__PAGE TEXT__:
((
Swimwear brand Seafolly has entered voluntary administration as the “crippling financial impact” leaves the Australian brand reeling.
The company has appointed Scott Langdon and Rahul Goyal of KordaMentha to begin work immediately as administrators.
Mr Langdon has said that in spite of the revelations that Seafolly has entered administration, it’s business as usual for customers and the company’s staff.
“Given the quality of the brand and its reputation, there will inevitably be a high level of interest in purchasing the business,” Langdon said.
Administrators will begin the process of selling off various parts of the Seafolly brand immediately,
“All Seafolly gift cards and popular Beach Club Rewards points will continue to be redeemable at all Seafolly stores,” Langdon said, adding that “we encourage all loyal Seafolly customers to come to the retail stores and redeem their Beach Club Rewards, plus earn more points.”
Seafolly was founded in 1975, and is stocked globally, with 44 retail outlets in Australia and 12 overseas locations. It employs around 129 people in Australia.
In 2014, Seafolly was acquired by an American private equity firm, L Catterton, with a 70% stake purchased for a reported $70 million. L Catterton has a number of links to LVMH, which owns brands like Louis Vuitton, Marc Jacobs and Fendi.
A key competitor of Seafolly, Tigerlily earlier this year buckled under the pressure of the pandemic. Retail figures from the ABS show that turnover jumped 16.3% in the month of May, although consumer spending on clothing and footwear is expected to be outpaced by cafe and restaurant spending.
According to a report from the ABC, “the survey found 44 per cent of people had reduced their spending on clothing and footwear while coronavirus restrictions were in place, and 52 per cent of those expect to continue to spend lower amounts on these items as restrictions ease.”
))
__YOUR TASKS__:
A - In the Seafolly article, why does Langdon expect strong interest in buying the business? Answer in one to three sentences.
B - In the Seafolly article, change "gift cards" to "vouchers" in the part that opens with the words "Administrators will begin" and closes with "people in Australia.", and write out that part again.
The dataset entries after this article are separate material with no connection to it.

[Dataset entries]
((
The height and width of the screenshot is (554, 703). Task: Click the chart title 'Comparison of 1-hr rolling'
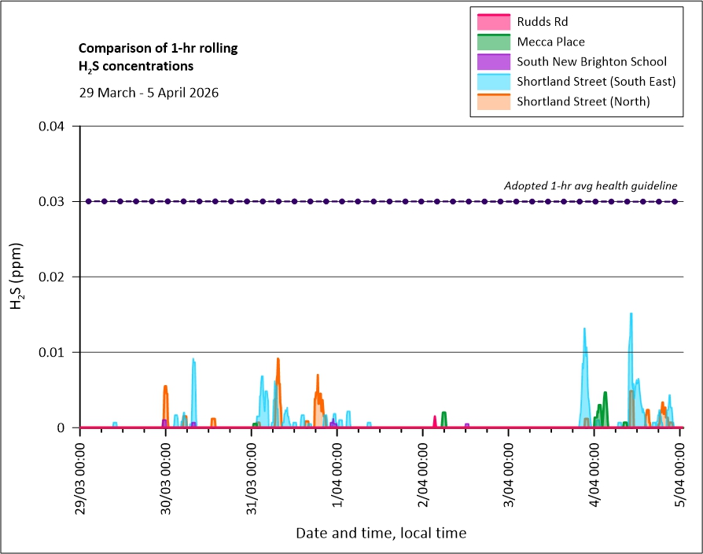157,49

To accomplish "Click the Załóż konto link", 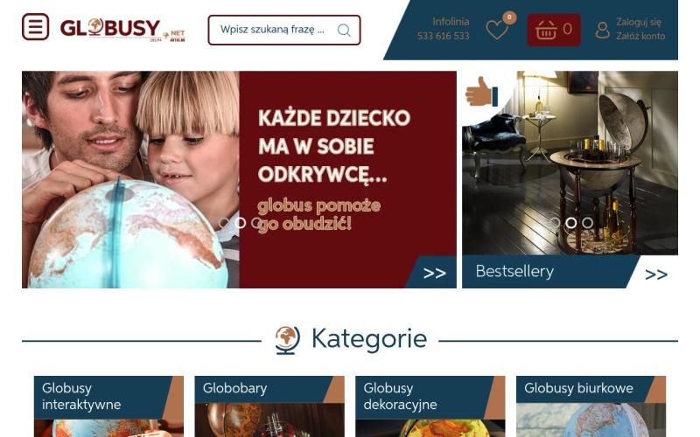I will [x=641, y=36].
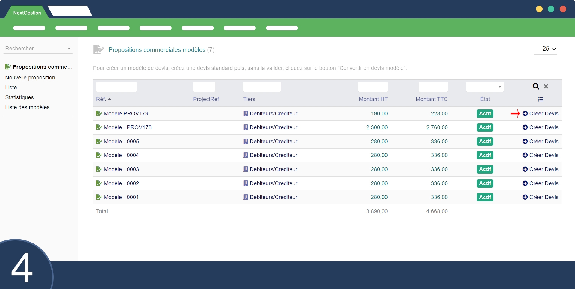Select Liste des modèles menu entry
The image size is (575, 289).
click(28, 107)
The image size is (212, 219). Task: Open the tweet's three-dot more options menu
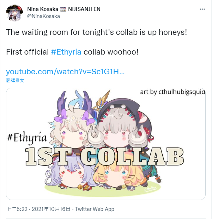(x=202, y=9)
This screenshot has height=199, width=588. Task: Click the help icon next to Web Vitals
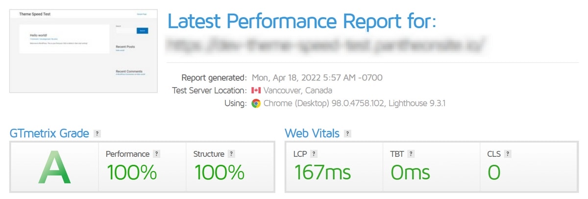click(347, 133)
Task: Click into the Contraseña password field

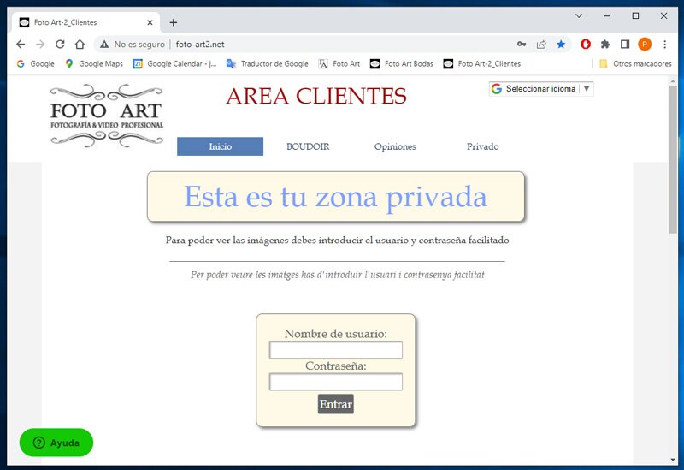Action: [335, 382]
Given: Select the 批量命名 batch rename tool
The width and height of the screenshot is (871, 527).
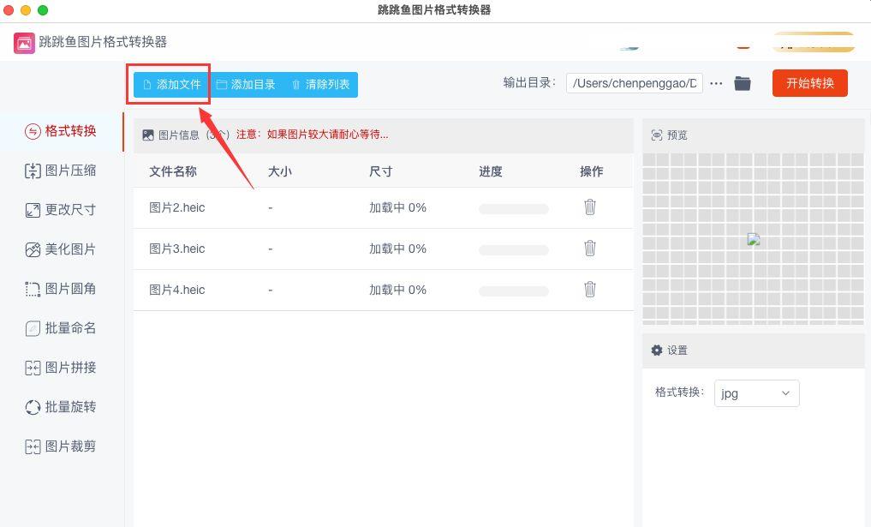Looking at the screenshot, I should [x=60, y=328].
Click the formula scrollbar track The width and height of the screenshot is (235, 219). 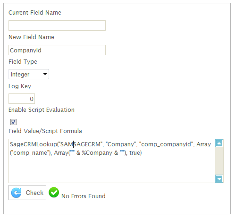[x=219, y=161]
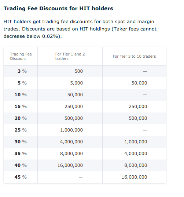Click the For Tier 1 and 2 traders header
The image size is (184, 197).
[x=70, y=56]
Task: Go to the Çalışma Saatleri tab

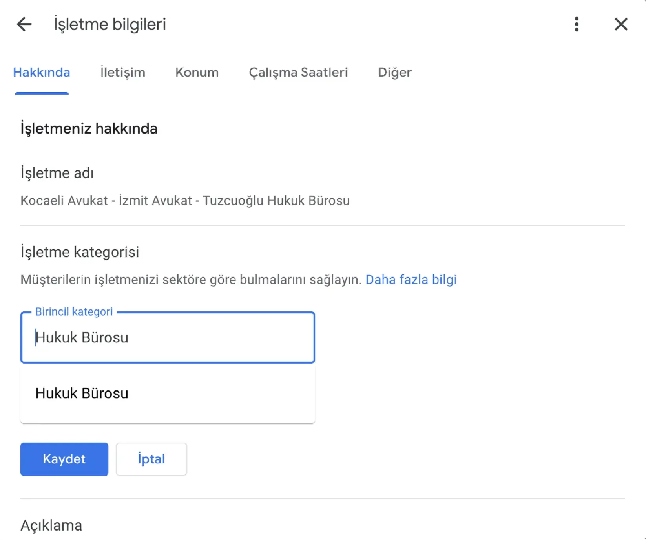Action: (x=298, y=73)
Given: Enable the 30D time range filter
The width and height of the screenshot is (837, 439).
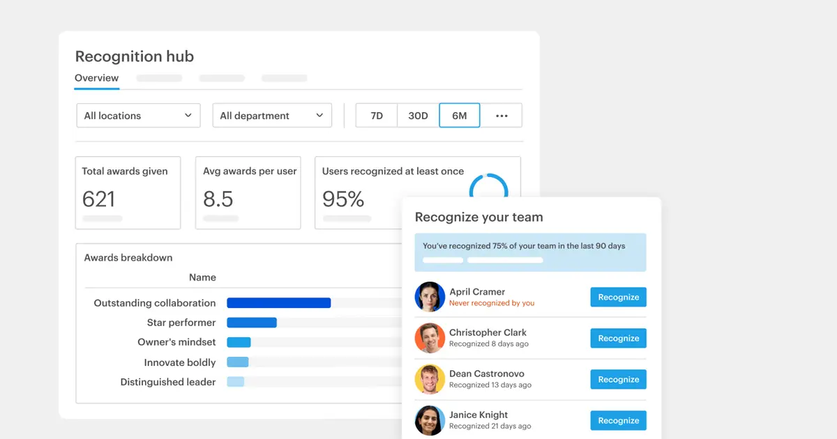Looking at the screenshot, I should coord(417,115).
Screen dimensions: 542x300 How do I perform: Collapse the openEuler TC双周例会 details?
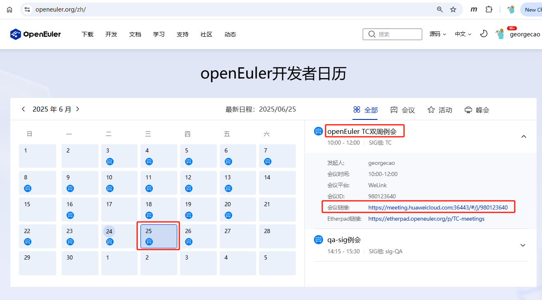(523, 136)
))
__ANSWER SECTION__:
A - Langdon expects a high level of interest in purchasing the business because of the quality of the Seafolly brand and its reputation.

B -
Administrators will begin the process of selling off various parts of the Seafolly brand immediately,
“All Seafolly vouchers and popular Beach Club Rewards points will continue to be redeemable at all Seafolly stores,” Langdon said, adding that “we encourage all loyal Seafolly customers to come to the retail stores and redeem their Beach Club Rewards, plus earn more points.”
Seafolly was founded in 1975, and is stocked globally, with 44 retail outlets in Australia and 12 overseas locations. It employs around 129 people in Australia.